(Data supplied)

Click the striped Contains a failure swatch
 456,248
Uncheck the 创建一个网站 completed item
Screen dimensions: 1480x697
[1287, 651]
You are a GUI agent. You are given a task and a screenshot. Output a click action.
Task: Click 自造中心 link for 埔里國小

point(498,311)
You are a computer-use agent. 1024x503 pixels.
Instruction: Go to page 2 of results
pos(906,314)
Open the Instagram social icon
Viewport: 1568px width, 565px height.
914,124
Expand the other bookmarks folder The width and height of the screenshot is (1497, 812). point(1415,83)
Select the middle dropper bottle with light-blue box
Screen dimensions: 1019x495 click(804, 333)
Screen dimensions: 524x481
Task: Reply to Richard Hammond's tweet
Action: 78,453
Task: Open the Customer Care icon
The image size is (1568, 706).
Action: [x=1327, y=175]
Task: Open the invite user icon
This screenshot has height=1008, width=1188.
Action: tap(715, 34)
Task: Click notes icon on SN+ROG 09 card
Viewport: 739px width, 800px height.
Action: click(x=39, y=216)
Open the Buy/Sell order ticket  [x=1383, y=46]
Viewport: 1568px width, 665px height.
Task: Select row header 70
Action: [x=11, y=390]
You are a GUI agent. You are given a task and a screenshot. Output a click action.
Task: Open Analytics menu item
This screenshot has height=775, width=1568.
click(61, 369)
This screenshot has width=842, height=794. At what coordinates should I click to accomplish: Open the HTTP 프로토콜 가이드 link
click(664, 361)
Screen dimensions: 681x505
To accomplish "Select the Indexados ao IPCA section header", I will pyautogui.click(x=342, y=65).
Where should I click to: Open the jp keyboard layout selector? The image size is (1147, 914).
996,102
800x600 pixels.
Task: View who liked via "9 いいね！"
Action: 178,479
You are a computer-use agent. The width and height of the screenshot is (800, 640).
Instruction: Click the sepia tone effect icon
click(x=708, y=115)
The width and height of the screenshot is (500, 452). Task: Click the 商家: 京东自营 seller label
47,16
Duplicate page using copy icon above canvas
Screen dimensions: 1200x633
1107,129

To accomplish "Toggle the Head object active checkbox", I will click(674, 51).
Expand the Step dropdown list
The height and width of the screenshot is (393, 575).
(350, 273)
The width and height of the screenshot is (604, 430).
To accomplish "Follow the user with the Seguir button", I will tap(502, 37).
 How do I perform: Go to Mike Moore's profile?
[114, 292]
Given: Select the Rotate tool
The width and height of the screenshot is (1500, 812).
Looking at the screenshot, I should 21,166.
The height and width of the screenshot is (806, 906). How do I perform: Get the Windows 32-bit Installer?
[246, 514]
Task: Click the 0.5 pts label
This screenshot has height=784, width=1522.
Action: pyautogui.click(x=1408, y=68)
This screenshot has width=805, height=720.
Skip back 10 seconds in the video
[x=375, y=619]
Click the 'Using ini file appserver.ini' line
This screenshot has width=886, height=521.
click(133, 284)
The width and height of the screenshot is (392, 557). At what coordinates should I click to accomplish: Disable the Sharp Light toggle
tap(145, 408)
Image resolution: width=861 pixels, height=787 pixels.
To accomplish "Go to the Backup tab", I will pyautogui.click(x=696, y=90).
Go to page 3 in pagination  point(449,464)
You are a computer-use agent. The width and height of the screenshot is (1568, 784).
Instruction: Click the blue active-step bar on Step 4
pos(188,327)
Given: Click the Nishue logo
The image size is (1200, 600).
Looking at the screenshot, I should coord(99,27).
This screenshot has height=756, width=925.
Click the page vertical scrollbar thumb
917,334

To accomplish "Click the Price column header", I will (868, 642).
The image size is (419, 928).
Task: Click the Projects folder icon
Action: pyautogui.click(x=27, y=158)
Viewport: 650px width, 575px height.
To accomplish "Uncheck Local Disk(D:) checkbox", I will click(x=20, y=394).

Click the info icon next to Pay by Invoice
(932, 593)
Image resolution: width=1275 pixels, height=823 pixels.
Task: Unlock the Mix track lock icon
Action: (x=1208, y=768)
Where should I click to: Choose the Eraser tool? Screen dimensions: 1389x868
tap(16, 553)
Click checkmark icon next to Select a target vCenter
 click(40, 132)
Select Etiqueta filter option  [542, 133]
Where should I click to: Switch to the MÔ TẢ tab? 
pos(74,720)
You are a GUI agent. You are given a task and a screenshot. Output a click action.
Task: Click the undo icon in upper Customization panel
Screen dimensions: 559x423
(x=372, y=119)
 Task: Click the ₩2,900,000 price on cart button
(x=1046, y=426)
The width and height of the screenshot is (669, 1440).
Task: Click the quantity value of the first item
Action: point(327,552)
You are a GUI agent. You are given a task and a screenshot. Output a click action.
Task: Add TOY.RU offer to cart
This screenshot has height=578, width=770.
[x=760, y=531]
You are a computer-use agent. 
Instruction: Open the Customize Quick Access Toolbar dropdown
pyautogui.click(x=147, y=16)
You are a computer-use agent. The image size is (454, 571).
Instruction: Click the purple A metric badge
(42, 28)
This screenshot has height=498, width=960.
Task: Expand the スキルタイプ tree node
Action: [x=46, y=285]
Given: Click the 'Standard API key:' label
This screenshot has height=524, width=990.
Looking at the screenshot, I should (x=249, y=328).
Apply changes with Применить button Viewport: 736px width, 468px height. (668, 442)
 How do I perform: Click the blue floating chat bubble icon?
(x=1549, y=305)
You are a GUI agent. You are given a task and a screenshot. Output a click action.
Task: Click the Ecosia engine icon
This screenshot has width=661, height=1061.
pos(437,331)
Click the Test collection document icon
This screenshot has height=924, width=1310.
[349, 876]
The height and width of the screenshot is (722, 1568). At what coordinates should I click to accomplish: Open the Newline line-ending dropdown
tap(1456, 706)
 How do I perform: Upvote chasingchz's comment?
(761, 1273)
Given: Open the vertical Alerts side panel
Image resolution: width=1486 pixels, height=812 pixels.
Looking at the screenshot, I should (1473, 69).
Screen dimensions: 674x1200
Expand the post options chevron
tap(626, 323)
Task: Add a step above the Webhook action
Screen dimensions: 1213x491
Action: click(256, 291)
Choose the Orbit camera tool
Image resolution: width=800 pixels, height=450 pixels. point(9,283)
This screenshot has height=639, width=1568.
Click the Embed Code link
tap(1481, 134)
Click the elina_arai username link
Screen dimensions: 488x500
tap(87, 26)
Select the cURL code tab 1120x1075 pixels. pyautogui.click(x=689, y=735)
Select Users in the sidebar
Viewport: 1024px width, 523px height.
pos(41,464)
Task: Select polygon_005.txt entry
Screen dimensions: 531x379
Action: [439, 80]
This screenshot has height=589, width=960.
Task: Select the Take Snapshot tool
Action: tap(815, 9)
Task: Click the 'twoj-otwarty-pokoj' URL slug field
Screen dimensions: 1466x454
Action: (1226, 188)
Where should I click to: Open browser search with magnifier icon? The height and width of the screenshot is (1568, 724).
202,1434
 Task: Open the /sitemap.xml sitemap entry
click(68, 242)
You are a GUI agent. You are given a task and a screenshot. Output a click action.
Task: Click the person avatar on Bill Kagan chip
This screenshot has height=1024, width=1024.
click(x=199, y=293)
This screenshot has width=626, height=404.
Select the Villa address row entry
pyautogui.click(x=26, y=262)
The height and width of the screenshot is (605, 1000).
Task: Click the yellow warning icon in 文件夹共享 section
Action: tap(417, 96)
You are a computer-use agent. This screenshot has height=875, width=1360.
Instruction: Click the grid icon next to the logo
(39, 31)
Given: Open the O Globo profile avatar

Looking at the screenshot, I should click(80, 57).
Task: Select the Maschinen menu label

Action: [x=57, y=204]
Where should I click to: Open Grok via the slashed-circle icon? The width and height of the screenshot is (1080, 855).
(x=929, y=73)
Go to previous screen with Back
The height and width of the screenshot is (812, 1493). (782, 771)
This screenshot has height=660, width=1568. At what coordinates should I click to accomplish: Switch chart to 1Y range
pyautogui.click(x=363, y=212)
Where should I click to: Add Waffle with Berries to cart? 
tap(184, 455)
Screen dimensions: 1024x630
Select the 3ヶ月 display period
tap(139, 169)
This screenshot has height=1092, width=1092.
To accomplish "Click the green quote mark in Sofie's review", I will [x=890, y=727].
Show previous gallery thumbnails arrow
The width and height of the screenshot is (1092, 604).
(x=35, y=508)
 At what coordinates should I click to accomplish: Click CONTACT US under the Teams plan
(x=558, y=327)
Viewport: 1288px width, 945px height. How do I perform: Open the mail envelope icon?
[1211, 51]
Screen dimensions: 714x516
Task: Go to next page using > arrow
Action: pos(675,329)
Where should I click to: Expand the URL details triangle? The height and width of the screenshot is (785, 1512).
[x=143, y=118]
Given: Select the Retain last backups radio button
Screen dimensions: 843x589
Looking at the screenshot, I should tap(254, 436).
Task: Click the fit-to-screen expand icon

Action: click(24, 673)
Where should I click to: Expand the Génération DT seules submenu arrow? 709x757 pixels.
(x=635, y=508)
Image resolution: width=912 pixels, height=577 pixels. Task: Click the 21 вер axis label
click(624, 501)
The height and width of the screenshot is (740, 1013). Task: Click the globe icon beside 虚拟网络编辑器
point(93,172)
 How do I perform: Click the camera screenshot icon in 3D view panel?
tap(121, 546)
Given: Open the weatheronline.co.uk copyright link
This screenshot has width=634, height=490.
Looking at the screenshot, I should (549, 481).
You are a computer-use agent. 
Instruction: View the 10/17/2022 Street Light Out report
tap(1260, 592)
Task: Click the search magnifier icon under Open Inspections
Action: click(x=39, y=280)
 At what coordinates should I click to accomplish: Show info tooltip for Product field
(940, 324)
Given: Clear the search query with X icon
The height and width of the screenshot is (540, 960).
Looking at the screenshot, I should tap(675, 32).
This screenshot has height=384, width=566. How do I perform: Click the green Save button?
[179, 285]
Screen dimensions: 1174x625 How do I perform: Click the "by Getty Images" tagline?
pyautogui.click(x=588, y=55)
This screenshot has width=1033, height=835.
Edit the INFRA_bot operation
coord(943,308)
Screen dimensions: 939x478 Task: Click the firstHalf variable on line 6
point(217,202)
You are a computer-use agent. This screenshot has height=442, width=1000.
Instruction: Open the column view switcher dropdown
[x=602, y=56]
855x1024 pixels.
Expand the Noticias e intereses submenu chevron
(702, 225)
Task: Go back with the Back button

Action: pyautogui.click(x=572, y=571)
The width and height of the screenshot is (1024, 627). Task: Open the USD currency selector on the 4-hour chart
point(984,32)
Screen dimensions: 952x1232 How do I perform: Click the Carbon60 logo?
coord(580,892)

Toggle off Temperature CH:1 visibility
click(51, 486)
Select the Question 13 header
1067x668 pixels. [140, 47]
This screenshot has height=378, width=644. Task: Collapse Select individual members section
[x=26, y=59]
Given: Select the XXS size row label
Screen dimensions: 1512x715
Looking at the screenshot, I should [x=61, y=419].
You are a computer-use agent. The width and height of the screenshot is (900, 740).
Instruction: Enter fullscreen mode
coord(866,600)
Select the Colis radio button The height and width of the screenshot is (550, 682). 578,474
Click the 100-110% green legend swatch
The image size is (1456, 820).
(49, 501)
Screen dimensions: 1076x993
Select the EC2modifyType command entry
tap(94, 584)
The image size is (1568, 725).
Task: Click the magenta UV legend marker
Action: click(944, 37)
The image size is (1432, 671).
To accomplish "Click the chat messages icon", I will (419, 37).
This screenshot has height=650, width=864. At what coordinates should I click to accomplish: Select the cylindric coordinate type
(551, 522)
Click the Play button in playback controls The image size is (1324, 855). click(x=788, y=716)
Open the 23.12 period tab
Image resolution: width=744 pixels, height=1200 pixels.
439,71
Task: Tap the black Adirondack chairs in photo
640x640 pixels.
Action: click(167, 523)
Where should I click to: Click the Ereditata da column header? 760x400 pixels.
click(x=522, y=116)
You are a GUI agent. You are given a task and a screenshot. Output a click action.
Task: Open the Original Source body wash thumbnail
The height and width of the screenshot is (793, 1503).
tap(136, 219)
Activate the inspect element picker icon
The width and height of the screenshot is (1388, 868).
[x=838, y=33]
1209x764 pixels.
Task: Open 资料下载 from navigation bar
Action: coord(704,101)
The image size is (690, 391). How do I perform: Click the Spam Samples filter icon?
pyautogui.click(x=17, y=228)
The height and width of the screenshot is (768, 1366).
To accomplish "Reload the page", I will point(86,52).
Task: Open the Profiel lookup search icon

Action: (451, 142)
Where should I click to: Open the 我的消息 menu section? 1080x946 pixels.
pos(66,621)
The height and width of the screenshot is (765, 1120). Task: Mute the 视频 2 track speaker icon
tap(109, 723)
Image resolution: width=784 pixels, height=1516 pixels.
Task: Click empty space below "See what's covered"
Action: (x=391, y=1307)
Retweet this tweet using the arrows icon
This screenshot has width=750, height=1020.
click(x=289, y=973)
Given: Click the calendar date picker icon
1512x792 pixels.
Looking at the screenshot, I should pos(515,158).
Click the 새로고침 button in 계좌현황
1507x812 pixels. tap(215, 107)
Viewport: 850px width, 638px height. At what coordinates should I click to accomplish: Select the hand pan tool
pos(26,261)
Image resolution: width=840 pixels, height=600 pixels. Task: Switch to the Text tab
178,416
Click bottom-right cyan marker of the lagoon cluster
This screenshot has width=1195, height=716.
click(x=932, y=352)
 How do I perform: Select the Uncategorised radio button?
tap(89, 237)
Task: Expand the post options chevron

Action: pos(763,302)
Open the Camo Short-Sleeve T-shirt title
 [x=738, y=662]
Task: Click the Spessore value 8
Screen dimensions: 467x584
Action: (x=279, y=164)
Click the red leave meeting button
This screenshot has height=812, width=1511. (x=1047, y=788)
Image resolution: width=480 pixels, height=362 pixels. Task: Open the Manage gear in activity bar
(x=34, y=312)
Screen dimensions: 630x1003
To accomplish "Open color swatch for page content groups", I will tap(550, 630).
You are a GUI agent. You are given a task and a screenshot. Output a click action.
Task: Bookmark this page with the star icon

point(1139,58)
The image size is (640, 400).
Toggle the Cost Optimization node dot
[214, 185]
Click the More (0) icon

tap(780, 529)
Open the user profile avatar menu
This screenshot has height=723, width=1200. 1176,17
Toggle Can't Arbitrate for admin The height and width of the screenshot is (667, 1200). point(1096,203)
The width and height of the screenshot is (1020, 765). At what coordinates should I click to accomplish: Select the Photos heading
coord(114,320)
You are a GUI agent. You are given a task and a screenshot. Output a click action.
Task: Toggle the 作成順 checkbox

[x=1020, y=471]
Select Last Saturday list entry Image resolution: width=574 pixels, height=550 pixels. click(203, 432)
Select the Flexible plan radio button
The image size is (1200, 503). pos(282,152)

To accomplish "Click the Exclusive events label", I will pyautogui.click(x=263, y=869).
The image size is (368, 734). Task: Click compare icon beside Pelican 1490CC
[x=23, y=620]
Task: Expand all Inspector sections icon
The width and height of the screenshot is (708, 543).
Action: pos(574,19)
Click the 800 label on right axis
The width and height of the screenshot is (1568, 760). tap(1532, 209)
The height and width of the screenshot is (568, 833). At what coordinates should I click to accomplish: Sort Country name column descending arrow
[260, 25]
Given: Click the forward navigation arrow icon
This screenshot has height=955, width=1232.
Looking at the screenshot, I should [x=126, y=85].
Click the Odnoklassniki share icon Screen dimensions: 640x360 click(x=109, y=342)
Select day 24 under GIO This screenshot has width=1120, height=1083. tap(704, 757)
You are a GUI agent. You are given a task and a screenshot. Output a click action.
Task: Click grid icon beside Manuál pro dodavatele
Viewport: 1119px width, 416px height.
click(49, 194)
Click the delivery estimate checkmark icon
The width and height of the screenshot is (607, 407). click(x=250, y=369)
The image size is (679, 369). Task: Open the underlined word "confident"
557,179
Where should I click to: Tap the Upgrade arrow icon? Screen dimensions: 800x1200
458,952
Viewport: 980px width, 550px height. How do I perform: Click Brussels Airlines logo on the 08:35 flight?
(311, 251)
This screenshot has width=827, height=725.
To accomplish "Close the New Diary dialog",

(End Data supplied)

*Problem description*
Scan the lines above for the word "picker" and copy every one where it occurs.

*Problem solution*
Activate the inspect element picker icon
Given: Click the calendar date picker icon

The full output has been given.